#### [Written request]
Rewrite the lines below, putting "Services tab" wherever "Services menu item" appears and leaving everything else unchanged.

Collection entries
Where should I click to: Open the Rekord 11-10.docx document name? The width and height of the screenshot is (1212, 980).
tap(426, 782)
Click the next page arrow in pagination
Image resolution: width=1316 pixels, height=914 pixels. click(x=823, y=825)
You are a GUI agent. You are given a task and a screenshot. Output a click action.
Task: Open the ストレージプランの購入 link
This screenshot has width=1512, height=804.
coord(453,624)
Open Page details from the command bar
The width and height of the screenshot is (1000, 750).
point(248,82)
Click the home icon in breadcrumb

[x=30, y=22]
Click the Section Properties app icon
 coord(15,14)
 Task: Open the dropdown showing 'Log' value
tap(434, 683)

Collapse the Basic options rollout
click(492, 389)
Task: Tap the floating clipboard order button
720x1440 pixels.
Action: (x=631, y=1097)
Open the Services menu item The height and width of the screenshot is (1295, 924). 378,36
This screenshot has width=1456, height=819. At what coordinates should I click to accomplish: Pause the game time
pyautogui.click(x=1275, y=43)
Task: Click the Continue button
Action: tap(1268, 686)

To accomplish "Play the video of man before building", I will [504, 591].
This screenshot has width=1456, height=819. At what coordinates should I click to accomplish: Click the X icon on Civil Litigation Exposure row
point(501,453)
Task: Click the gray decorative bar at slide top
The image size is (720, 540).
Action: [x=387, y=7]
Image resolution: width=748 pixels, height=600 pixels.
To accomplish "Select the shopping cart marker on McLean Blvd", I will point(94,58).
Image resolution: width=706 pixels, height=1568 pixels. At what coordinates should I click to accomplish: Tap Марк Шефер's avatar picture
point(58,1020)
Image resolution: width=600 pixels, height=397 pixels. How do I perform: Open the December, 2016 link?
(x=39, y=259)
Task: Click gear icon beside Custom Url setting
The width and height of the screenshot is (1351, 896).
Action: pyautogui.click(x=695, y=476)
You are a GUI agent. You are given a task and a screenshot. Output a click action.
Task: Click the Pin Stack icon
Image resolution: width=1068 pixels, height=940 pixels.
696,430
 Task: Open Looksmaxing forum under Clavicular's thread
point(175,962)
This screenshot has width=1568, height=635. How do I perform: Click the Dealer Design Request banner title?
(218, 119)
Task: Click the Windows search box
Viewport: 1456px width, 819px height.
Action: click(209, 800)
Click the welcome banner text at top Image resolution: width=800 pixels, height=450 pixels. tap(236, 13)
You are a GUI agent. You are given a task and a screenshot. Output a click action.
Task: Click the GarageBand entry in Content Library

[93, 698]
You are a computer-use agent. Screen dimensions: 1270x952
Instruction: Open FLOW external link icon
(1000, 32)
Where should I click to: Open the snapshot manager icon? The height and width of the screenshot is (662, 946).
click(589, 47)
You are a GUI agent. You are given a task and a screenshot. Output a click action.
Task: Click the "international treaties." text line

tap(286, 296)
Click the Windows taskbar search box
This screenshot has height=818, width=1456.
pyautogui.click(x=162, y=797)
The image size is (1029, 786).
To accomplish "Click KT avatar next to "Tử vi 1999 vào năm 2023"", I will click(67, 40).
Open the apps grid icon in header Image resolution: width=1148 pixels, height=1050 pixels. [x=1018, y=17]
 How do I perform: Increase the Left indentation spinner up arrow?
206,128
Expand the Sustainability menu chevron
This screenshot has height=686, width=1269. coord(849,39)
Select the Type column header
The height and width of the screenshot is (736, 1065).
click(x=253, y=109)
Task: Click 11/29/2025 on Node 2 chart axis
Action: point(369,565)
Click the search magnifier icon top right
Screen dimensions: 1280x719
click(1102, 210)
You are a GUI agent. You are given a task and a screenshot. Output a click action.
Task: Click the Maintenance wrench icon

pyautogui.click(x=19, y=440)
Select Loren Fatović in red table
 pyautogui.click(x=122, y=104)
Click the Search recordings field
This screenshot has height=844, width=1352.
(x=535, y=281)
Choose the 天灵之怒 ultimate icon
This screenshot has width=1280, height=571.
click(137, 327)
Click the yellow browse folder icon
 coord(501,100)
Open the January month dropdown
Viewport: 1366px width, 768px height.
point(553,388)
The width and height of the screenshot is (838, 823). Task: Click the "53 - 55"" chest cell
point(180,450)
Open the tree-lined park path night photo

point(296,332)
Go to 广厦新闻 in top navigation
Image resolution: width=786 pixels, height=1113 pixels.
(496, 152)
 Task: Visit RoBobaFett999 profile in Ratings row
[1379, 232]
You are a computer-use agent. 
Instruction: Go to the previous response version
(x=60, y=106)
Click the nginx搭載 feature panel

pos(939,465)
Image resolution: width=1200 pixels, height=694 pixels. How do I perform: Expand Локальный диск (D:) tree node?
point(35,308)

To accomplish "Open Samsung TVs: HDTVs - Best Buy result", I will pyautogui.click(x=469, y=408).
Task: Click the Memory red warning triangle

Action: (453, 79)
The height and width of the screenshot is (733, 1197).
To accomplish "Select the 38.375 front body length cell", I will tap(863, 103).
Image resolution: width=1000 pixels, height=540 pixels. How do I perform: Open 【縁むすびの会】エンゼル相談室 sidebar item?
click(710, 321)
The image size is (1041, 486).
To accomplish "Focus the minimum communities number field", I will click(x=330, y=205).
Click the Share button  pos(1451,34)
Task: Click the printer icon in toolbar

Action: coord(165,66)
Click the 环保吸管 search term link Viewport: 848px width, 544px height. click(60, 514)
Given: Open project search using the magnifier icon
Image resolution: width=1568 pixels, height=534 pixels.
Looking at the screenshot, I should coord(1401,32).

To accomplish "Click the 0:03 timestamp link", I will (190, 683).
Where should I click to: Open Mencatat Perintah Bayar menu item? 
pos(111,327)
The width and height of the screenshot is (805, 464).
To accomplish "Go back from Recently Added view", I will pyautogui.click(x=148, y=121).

#### [Correct output]
Where should I click to: Open the Rekord 11-10.docx document name? The width and height of the screenshot is (1212, 980).
tap(426, 782)
Click the next page arrow in pagination
Image resolution: width=1316 pixels, height=914 pixels. click(x=823, y=825)
You are a GUI agent. You are given a task and a screenshot. Output a click action.
Task: Open the ストレージプランの購入 link
This screenshot has width=1512, height=804.
coord(453,624)
Open Page details from the command bar
The width and height of the screenshot is (1000, 750).
point(248,82)
Click the home icon in breadcrumb

[x=30, y=22]
Click the Section Properties app icon
 coord(15,14)
 Task: Open the dropdown showing 'Log' value
tap(434, 683)

Collapse the Basic options rollout
click(492, 389)
Task: Tap the floating clipboard order button
720x1440 pixels.
Action: (x=631, y=1097)
Open the Services tab The height and width of the screenshot is (1295, 924). 378,36
This screenshot has width=1456, height=819. At what coordinates should I click to accomplish: Pause the game time
pyautogui.click(x=1275, y=43)
Task: Click the Continue button
Action: tap(1268, 686)

To accomplish "Play the video of man before building", I will [504, 591].
This screenshot has width=1456, height=819. At what coordinates should I click to accomplish: Click the X icon on Civil Litigation Exposure row
point(501,453)
Task: Click the gray decorative bar at slide top
The image size is (720, 540).
Action: [x=387, y=7]
Image resolution: width=748 pixels, height=600 pixels.
To accomplish "Select the shopping cart marker on McLean Blvd", I will point(94,58).
Image resolution: width=706 pixels, height=1568 pixels. At what coordinates should I click to accomplish: Tap Марк Шефер's avatar picture
point(58,1020)
Image resolution: width=600 pixels, height=397 pixels. How do I perform: Open the December, 2016 link?
(x=39, y=259)
Task: Click gear icon beside Custom Url setting
The width and height of the screenshot is (1351, 896).
Action: pyautogui.click(x=695, y=476)
You are a GUI agent. You are given a task and a screenshot. Output a click action.
Task: Click the Pin Stack icon
Image resolution: width=1068 pixels, height=940 pixels.
696,430
 Task: Open Looksmaxing forum under Clavicular's thread
point(175,962)
This screenshot has width=1568, height=635. How do I perform: Click the Dealer Design Request banner title?
(218, 119)
Task: Click the Windows search box
Viewport: 1456px width, 819px height.
Action: click(209, 800)
Click the welcome banner text at top Image resolution: width=800 pixels, height=450 pixels. tap(236, 13)
You are a GUI agent. You are given a task and a screenshot. Output a click action.
Task: Click the GarageBand entry in Content Library

[93, 698]
You are a computer-use agent. Screen dimensions: 1270x952
Instruction: Open FLOW external link icon
(1000, 32)
Where should I click to: Open the snapshot manager icon? The height and width of the screenshot is (662, 946).
click(589, 47)
You are a GUI agent. You are given a task and a screenshot. Output a click action.
Task: Click the "international treaties." text line

tap(286, 296)
Click the Windows taskbar search box
This screenshot has height=818, width=1456.
pyautogui.click(x=162, y=797)
The image size is (1029, 786).
To accomplish "Click KT avatar next to "Tử vi 1999 vào năm 2023"", I will click(67, 40).
Open the apps grid icon in header Image resolution: width=1148 pixels, height=1050 pixels. [x=1018, y=17]
 How do I perform: Increase the Left indentation spinner up arrow?
206,128
Expand the Sustainability menu chevron
This screenshot has height=686, width=1269. coord(849,39)
Select the Type column header
The height and width of the screenshot is (736, 1065).
click(x=253, y=109)
Task: Click 11/29/2025 on Node 2 chart axis
Action: point(369,565)
Click the search magnifier icon top right
Screen dimensions: 1280x719
click(1102, 210)
You are a GUI agent. You are given a task and a screenshot. Output a click action.
Task: Click the Maintenance wrench icon

pyautogui.click(x=19, y=440)
Select Loren Fatović in red table
 pyautogui.click(x=122, y=104)
Click the Search recordings field
This screenshot has height=844, width=1352.
(x=535, y=281)
Choose the 天灵之怒 ultimate icon
This screenshot has width=1280, height=571.
click(137, 327)
Click the yellow browse folder icon
 coord(501,100)
Open the January month dropdown
Viewport: 1366px width, 768px height.
point(553,388)
The width and height of the screenshot is (838, 823). Task: Click the "53 - 55"" chest cell
point(180,450)
Open the tree-lined park path night photo

point(296,332)
Go to 广厦新闻 in top navigation
Image resolution: width=786 pixels, height=1113 pixels.
(496, 152)
 Task: Visit RoBobaFett999 profile in Ratings row
[1379, 232]
You are a computer-use agent. 
Instruction: Go to the previous response version
(x=60, y=106)
Click the nginx搭載 feature panel

pos(939,465)
Image resolution: width=1200 pixels, height=694 pixels. How do I perform: Expand Локальный диск (D:) tree node?
point(35,308)

To accomplish "Open Samsung TVs: HDTVs - Best Buy result", I will pyautogui.click(x=469, y=408).
Task: Click the Memory red warning triangle

Action: (453, 79)
The height and width of the screenshot is (733, 1197).
To accomplish "Select the 38.375 front body length cell", I will tap(863, 103).
Image resolution: width=1000 pixels, height=540 pixels. How do I perform: Open 【縁むすびの会】エンゼル相談室 sidebar item?
click(710, 321)
The image size is (1041, 486).
To accomplish "Focus the minimum communities number field", I will click(x=330, y=205).
Click the Share button  pos(1451,34)
Task: Click the printer icon in toolbar

Action: coord(165,66)
Click the 环保吸管 search term link Viewport: 848px width, 544px height. click(60, 514)
Given: Open project search using the magnifier icon
Image resolution: width=1568 pixels, height=534 pixels.
Looking at the screenshot, I should coord(1401,32).

To accomplish "Click the 0:03 timestamp link", I will (190, 683).
Where should I click to: Open Mencatat Perintah Bayar menu item? 
pos(111,327)
The width and height of the screenshot is (805, 464).
To accomplish "Go back from Recently Added view", I will pyautogui.click(x=148, y=121).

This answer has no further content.